Sheltering from rain in a small tent, Titus Albaosui is trying to escape the fighting between government troops and rebel forces raging across central Mozambique and raising fears of civil war.
This year has seen a sharp escalation in violence, and more than 15,000 people have been forced to flee to government-run camps, relatives' homes or across the border to Malawi and Zimbabwe.
The clashes between longtime rivals, the Frelimo government and Renamo, an armed insurgent group and also an elected opposition party, have revived the spectre of Mozambique's civil war that ended more than 20 years ago.
"There is a war there -- we could no longer live in our homes," said Albaosui, a 24-year-old farmer who left almost everything behind to escape 130 kilometres (80 miles) to a camp in Vanduzi after his uncle was assassinated.
"Every day after 5:00 pm we had to go sleep in the forest," he told AFP. "It was no longer possible to stay (in the village), so we fled. If you take things, you're asked 'where are you going'."
Albaosui, who arrived at Vanduzi around two weeks ago with his wife and father, is one of 3,100 people now living in five government camps, according to official figures.
The authorities estimate several thousand more internally displaced people have escaped the conflict zone to stay with relatives elsewhere.
The UN refugee agency says 8,600 people have also fled from the conflict in neighbouring Malawi and Zimbabwe.
Mozambique is still recovering from its bloody 1976-1992 civil war when one million people died during years of sporadic fighting between Frelimo and Renamo.

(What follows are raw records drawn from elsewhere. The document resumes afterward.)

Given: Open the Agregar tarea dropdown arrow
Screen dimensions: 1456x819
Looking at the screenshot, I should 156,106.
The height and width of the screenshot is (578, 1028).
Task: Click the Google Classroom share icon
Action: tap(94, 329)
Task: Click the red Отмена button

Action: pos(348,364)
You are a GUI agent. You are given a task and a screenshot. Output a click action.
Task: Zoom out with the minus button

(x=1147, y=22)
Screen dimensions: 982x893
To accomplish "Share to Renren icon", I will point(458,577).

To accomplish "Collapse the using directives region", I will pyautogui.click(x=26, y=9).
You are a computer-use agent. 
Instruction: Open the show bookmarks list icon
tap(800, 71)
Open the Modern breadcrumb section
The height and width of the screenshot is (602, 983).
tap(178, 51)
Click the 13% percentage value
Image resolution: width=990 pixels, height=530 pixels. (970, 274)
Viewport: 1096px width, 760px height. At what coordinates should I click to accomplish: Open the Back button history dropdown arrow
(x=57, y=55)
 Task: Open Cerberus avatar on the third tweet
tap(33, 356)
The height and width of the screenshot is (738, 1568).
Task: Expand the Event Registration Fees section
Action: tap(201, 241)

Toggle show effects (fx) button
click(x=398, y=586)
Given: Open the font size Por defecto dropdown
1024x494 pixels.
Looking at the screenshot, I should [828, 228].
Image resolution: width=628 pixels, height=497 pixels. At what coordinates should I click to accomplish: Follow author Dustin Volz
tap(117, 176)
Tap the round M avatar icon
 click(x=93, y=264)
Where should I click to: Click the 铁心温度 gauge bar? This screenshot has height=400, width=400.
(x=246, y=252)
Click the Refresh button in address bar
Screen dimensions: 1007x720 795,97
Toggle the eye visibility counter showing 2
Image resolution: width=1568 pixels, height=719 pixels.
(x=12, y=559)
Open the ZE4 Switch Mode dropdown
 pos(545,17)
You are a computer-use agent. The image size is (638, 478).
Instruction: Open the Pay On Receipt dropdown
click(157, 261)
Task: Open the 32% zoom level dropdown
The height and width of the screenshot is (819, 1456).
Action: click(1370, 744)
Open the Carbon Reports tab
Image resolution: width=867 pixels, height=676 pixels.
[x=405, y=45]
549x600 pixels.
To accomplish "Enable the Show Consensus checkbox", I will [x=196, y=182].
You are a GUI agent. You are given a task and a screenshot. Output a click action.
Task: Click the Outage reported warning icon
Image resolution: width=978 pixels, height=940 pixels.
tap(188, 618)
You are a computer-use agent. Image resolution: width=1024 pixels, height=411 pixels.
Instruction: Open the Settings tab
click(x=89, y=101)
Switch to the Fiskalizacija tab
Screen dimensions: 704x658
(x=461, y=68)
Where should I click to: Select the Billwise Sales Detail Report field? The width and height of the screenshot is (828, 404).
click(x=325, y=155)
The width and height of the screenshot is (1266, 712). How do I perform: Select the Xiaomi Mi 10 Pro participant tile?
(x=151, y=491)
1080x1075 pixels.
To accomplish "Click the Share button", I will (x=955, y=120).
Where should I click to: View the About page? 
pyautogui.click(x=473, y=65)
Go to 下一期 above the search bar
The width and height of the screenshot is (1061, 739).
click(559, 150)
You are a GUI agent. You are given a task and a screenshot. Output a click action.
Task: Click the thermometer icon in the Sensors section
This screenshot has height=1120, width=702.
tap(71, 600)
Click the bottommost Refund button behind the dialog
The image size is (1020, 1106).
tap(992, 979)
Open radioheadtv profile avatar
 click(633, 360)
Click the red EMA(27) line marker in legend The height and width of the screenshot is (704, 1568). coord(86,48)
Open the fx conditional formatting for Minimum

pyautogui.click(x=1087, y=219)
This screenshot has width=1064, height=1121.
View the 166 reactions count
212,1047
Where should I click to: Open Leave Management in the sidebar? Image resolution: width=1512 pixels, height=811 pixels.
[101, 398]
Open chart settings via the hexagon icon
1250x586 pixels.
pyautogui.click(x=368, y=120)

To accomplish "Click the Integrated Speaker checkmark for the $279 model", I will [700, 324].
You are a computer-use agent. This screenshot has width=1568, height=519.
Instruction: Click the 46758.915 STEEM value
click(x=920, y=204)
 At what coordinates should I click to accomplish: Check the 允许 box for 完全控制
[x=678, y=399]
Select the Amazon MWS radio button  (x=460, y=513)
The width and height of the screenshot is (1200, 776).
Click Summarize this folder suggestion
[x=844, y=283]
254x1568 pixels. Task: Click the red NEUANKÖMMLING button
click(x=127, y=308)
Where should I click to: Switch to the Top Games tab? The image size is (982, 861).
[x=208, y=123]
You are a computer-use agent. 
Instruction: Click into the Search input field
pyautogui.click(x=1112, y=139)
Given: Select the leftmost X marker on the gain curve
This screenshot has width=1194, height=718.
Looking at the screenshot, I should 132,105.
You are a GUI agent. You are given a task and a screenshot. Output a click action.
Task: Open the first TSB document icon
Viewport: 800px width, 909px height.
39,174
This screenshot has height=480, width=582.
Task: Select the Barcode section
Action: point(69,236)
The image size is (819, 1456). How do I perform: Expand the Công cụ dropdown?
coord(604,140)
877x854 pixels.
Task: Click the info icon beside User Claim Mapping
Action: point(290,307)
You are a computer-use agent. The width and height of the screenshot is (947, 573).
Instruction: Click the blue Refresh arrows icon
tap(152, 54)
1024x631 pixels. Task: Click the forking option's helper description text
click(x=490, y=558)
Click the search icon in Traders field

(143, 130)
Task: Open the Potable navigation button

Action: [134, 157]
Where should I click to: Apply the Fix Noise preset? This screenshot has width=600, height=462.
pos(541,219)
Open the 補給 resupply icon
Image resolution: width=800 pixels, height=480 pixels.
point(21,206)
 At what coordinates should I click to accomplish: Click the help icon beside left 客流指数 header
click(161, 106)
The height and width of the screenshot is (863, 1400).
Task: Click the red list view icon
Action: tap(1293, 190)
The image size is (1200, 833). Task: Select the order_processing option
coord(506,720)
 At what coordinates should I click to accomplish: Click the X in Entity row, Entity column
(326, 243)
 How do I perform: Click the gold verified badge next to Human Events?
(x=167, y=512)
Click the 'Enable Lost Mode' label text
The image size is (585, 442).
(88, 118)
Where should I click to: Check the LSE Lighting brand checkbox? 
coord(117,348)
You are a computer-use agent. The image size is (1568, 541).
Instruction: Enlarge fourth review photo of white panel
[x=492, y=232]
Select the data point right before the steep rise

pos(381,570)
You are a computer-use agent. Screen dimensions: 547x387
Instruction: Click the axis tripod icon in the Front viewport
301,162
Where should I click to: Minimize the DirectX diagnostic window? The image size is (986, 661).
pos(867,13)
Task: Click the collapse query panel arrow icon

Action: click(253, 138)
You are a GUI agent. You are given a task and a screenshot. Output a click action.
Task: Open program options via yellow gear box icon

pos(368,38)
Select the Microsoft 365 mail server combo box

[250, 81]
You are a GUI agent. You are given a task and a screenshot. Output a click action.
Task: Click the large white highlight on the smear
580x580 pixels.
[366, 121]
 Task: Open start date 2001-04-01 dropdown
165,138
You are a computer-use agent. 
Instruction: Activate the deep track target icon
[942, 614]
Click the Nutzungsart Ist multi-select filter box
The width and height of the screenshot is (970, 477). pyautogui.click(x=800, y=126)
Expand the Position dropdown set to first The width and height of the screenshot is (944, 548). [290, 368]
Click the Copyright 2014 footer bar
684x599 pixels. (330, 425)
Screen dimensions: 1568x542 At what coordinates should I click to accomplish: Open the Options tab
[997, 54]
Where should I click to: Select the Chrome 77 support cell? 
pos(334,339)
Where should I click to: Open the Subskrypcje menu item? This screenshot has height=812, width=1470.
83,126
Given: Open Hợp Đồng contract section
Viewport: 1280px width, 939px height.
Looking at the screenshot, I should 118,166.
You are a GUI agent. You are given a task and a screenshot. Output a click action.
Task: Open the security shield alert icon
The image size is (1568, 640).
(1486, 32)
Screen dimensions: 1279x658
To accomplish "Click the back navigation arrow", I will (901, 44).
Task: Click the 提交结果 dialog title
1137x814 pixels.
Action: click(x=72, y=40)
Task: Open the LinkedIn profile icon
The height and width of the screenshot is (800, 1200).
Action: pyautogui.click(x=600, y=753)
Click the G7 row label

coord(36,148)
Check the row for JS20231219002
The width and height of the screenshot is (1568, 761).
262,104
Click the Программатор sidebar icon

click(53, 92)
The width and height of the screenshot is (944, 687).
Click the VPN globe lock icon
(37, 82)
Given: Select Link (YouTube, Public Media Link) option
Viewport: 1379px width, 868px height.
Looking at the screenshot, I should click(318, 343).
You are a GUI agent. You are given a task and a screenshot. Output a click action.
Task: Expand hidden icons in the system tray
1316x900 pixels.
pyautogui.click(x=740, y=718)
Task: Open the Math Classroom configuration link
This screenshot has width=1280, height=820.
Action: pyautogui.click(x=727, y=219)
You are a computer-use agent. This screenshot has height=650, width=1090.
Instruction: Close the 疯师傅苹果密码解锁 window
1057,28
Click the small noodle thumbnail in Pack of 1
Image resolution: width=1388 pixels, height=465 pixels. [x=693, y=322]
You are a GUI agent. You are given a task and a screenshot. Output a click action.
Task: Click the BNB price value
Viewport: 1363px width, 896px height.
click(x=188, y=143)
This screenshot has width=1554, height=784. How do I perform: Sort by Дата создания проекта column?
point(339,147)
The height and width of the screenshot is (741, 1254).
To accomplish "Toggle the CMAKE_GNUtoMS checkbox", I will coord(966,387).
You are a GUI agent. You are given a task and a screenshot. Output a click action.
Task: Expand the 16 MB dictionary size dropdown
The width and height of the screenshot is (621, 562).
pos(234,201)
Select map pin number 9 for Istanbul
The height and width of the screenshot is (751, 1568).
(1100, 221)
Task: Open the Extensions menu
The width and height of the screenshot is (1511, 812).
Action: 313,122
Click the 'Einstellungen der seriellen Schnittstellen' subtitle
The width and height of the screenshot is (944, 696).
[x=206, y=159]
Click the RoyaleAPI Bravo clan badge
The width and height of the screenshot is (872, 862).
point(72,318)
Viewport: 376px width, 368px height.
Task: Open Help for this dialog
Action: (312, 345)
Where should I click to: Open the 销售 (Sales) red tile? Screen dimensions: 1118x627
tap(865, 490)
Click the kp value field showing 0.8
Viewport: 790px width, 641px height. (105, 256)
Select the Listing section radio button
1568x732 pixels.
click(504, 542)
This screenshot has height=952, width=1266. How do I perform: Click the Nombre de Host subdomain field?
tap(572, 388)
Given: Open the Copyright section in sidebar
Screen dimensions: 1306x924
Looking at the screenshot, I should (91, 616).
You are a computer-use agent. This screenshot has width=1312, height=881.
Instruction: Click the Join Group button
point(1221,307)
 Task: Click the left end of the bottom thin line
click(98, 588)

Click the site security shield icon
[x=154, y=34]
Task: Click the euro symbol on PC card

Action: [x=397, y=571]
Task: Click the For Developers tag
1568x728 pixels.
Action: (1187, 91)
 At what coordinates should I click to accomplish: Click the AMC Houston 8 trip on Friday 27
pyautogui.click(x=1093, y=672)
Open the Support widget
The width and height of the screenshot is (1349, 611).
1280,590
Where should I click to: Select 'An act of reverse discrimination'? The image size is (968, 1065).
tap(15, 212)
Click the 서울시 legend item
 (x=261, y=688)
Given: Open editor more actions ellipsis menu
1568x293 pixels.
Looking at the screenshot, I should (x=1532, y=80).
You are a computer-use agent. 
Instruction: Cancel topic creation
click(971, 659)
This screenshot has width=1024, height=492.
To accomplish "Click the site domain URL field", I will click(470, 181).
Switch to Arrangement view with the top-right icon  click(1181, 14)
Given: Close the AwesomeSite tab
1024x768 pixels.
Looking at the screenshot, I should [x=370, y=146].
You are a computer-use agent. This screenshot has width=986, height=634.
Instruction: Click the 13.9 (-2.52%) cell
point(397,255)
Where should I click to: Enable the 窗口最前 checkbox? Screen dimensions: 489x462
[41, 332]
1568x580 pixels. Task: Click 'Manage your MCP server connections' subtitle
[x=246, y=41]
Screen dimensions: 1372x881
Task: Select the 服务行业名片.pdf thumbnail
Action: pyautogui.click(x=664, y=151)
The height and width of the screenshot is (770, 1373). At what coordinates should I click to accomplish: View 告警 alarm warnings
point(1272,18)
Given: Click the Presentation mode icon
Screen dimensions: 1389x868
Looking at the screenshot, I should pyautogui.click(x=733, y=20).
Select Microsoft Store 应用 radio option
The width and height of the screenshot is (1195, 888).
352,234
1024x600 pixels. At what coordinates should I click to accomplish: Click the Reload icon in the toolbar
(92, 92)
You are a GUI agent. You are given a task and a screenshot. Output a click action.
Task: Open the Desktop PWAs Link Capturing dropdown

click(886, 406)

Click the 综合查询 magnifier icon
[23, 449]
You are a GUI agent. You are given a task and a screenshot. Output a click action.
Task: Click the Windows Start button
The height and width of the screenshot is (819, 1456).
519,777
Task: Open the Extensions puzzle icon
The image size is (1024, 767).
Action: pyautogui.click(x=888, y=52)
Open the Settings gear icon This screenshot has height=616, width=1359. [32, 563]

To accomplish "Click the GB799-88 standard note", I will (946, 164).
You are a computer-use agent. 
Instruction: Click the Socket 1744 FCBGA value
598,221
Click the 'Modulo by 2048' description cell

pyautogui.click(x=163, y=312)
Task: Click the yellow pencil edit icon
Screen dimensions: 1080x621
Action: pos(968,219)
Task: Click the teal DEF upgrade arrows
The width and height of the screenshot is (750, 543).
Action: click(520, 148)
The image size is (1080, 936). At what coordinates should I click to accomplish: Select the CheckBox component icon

But tensions have returned since 2013, and Renamo fighters again took up arms against Frelimo, accusing the ruling party of enriching itself at the expense of the southern African country.
- Old enemies -
Starting as a low-level insurgency, attacks have escalated over this past year.
"Since May-June, there has been a sharp increase in the number of people fleeing from attacks by Renamo gunmen," Teixeira Almeida, provincial director of the National Institute for Disaster Management, told AFP.
Many displaced people would contest Almeida's claim that Renamo is primarily responsible for the unrest, saying that government soldiers often treat local villagers as rebel sympathisers.
"Sometimes the army beats the population," Pedro Zungo, a 40-year-old displaced farmer living at the Vandusi camp, said.
"When they arrive at a village and they don't find anyone from Renamo, then they assault people and say 'You are Renamo, because when we get here there's nobody else'."
A local Renamo representative also accused the government of running the camps only for Frelimo supporters.
"If in a camp, if you are a member of the opposition, you do not survive," said Caetano Augusto.
"The political situation gets worse and worse. Our party representatives are being persecuted, they die every day," he said, adding that government forces "have no shame, they do it in broad daylight, people get kidnapped anywhere."
The Vanduzi camp has 40 tents pitched in straight lines and a basic health clinic for its 800 inhabitants, but the drinking water tank has been empty for two weeks and makeshift toilets were destroyed in a storm.
The fighting has often focused on Mozambique's main roads, with Renamo attacking government convoys and civilian vehicles, and soldiers ruthlessly targeting suspected Renamo rebels in nearby villagers.
The death toll is unknown but scores of people are reported to have been killed this year, with both the Frelimo and Renamo parties also suffering assassinations of local politicians.
With more people fleeing the area, tentative moves were made in recent months towards holding peace talks under international mediation coordinated by the European Union.
But the peace process is now suspended indefinitely after setbacks including the killing of a Renamo negotiator and the failure of a planned meeting with Renamo leader Afonso Dhlakama in the Gorongosa mountains, where he lives in hiding.